# START OF MATERIAL FOR THIS TASK

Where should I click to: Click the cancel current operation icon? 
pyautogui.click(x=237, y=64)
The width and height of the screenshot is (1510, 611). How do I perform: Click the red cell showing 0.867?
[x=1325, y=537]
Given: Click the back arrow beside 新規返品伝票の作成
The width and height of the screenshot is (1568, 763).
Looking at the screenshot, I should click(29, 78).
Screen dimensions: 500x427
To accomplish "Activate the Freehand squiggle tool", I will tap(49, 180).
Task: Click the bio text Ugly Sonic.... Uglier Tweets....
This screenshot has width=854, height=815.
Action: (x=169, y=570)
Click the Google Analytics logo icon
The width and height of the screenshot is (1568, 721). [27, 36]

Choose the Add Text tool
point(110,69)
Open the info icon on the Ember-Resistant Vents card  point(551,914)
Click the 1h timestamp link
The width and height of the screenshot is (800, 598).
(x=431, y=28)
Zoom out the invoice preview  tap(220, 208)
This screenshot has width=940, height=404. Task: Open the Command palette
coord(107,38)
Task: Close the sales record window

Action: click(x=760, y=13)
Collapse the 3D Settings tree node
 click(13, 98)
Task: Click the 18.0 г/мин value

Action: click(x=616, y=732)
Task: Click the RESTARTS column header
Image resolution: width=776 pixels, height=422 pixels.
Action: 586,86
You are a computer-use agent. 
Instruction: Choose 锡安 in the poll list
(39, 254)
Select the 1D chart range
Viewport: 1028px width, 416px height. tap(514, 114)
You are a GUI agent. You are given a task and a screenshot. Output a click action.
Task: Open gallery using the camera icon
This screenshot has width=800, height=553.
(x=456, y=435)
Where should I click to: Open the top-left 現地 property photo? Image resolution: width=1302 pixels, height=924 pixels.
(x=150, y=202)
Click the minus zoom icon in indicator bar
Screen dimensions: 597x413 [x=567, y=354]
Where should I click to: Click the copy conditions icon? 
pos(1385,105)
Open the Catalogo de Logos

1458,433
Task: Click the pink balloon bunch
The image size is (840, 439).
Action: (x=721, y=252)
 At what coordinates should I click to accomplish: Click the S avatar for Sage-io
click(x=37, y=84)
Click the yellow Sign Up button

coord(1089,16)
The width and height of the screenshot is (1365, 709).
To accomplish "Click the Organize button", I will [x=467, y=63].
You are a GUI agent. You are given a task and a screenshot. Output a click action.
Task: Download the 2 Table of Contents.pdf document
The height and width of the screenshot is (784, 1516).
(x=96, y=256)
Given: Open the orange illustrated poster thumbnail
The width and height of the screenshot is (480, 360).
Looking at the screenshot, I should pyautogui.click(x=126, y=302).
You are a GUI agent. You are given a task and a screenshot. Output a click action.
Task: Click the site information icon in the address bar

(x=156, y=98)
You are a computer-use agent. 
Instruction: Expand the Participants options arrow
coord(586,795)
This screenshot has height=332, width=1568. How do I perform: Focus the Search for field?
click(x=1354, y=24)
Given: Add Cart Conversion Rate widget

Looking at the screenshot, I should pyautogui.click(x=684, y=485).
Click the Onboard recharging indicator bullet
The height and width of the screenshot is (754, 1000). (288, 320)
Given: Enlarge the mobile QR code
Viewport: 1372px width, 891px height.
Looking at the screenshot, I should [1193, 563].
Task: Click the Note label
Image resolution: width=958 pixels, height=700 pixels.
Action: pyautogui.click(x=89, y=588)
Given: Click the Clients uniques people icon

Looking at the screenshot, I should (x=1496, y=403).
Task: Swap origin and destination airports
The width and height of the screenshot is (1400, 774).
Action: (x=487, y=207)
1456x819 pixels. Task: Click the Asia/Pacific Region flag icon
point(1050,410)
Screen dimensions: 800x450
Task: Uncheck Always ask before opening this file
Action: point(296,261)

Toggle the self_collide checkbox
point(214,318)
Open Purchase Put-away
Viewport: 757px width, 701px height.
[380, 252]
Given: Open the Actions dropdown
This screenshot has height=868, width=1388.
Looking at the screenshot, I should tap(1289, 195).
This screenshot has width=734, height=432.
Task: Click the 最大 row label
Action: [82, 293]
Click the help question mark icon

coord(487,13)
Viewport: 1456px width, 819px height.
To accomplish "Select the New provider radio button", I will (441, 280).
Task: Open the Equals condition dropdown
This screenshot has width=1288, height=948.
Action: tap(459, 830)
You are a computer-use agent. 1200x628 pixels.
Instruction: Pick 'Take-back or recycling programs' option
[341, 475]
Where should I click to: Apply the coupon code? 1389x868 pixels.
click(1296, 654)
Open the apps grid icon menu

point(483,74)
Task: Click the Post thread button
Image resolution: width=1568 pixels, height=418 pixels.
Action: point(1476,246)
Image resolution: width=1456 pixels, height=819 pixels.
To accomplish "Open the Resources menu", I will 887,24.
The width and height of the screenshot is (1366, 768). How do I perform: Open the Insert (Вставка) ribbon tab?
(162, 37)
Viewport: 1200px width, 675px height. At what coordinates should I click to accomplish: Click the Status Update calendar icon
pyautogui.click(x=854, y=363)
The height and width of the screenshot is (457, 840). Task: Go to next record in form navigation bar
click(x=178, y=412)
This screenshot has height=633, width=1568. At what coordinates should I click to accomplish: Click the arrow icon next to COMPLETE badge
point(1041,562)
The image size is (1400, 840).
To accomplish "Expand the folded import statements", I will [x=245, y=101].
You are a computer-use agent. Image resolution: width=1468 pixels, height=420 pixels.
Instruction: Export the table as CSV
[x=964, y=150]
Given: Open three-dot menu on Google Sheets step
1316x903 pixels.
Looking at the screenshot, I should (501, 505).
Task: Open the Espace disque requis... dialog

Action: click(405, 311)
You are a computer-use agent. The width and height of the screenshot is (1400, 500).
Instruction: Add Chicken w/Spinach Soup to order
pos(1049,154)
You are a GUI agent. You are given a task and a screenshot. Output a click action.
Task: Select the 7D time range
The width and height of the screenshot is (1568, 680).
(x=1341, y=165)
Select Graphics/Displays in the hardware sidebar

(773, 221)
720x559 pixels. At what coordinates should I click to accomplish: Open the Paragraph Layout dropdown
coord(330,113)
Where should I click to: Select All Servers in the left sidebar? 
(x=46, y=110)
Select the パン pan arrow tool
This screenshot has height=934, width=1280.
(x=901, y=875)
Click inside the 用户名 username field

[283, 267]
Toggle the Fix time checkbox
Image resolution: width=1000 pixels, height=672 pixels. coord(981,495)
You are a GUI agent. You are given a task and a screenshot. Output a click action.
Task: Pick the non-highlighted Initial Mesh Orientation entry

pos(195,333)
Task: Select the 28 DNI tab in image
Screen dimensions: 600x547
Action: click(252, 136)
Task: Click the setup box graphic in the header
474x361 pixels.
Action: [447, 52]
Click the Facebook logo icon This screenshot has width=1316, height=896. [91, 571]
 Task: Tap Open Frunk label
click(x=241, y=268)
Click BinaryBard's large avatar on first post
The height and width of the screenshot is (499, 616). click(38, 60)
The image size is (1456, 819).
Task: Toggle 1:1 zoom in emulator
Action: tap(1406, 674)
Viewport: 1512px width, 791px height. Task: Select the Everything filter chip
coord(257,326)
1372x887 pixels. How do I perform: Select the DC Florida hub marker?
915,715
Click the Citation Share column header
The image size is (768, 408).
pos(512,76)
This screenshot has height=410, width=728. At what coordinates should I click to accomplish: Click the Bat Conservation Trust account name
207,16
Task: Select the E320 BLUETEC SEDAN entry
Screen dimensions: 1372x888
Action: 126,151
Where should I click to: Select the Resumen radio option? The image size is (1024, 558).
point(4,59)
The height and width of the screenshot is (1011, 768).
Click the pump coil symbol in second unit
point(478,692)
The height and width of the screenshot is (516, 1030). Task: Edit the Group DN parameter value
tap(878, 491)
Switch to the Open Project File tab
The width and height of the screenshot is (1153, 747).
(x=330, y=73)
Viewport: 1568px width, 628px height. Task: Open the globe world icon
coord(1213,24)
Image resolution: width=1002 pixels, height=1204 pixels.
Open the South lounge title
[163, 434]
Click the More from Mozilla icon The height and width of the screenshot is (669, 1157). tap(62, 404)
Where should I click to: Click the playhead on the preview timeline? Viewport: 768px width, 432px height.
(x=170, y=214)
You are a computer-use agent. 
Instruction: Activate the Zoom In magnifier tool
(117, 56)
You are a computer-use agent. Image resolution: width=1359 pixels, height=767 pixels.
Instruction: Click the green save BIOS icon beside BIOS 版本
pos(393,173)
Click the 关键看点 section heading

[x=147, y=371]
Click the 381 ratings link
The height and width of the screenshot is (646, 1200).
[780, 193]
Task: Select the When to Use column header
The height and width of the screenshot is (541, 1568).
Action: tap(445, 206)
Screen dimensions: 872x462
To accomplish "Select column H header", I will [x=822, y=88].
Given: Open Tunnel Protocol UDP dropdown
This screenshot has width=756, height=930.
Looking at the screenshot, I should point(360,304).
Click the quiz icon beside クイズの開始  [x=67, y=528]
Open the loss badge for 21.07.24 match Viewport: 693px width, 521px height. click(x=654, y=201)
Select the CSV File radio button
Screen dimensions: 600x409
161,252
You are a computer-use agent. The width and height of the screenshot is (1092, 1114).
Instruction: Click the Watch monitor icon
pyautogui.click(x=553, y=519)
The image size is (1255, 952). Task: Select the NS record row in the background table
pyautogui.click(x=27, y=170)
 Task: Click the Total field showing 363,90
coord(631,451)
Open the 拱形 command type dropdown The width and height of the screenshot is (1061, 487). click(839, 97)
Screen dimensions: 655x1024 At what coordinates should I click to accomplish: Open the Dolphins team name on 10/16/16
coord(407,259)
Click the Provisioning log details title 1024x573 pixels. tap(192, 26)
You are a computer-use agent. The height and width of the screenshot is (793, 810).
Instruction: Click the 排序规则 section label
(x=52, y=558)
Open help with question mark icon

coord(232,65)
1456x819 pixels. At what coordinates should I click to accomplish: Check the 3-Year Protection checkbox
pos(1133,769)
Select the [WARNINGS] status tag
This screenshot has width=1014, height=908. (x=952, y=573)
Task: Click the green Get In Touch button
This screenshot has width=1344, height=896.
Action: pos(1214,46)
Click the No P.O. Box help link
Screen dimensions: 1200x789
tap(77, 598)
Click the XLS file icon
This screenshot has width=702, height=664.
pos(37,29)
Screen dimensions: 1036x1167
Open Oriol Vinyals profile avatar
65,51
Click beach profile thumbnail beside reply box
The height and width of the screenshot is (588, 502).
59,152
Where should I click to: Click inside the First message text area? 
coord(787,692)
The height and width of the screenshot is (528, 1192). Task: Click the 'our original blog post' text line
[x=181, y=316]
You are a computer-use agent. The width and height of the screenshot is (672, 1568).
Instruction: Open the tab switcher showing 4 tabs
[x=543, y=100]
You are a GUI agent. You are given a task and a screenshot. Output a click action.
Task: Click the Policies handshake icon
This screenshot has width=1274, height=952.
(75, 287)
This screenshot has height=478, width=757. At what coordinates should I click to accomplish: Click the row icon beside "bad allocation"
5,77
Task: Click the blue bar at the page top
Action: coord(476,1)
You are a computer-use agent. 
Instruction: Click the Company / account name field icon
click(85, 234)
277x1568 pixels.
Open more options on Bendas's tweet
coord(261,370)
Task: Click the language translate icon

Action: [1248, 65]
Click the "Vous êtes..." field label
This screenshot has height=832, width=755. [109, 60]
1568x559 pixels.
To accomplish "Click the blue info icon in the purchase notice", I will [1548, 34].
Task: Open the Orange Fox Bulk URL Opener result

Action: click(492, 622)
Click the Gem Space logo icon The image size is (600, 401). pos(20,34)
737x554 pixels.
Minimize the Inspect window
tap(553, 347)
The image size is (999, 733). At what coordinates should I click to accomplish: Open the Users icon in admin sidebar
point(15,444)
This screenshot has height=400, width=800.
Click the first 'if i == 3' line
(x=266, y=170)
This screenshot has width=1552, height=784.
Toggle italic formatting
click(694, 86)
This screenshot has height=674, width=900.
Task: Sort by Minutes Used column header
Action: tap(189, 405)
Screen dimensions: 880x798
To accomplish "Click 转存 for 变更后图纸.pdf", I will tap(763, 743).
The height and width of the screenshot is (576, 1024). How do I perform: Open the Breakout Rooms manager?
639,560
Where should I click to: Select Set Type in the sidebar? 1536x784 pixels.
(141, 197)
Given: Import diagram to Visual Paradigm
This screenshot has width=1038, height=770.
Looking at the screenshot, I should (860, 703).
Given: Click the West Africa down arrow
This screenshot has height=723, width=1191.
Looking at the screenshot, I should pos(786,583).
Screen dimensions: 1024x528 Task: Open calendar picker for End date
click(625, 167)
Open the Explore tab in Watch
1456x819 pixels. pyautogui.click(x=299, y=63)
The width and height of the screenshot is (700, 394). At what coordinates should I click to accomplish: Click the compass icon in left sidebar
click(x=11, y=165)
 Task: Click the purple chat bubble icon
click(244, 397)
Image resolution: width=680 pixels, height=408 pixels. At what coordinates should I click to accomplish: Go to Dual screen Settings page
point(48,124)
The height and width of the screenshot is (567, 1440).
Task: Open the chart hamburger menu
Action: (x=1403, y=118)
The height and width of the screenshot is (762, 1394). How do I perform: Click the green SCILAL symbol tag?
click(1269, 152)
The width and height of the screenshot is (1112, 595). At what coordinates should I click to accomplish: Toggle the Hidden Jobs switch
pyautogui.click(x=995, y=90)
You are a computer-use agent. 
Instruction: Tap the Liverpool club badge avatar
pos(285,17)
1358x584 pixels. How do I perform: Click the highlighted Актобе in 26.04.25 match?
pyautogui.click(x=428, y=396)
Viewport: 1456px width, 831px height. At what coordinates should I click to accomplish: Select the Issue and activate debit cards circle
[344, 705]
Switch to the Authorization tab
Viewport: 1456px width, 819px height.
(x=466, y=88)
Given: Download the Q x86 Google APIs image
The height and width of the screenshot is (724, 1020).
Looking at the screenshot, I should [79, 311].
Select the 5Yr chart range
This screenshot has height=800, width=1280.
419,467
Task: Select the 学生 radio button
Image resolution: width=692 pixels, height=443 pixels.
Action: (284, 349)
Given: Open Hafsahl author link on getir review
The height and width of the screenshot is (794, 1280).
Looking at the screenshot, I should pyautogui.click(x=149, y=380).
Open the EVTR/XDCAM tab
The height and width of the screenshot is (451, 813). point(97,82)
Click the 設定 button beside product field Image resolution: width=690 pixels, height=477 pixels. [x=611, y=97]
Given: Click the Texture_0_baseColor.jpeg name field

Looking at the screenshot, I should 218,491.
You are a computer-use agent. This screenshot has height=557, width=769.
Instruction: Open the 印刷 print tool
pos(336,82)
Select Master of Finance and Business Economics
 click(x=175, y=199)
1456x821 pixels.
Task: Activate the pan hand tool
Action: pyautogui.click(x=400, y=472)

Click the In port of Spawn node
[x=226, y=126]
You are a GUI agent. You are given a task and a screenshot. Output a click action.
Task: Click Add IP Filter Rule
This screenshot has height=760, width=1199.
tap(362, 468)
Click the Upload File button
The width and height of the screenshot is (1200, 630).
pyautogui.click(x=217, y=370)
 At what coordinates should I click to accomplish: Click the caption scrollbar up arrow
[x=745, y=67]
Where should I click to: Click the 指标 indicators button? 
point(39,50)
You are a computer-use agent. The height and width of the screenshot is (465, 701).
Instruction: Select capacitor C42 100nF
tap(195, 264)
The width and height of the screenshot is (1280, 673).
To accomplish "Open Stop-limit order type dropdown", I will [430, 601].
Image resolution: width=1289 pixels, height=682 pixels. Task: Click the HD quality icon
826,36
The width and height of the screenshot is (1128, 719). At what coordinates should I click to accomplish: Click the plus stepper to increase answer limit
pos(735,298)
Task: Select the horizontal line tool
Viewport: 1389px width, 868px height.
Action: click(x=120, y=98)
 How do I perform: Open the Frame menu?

# END OF MATERIAL FOR THIS TASK

§ **EXERCISE REQUIREMENTS**
Retype the records everything from the line containing "Task: Open the Orange" down to the line containing "point(15,444)", both included.

§ **WRITTEN REPLY**
Task: Open the Orange Fox Bulk URL Opener result

Action: click(492, 622)
Click the Gem Space logo icon The image size is (600, 401). pos(20,34)
737x554 pixels.
Minimize the Inspect window
tap(553, 347)
The image size is (999, 733). At what coordinates should I click to accomplish: Open the Users icon in admin sidebar
point(15,444)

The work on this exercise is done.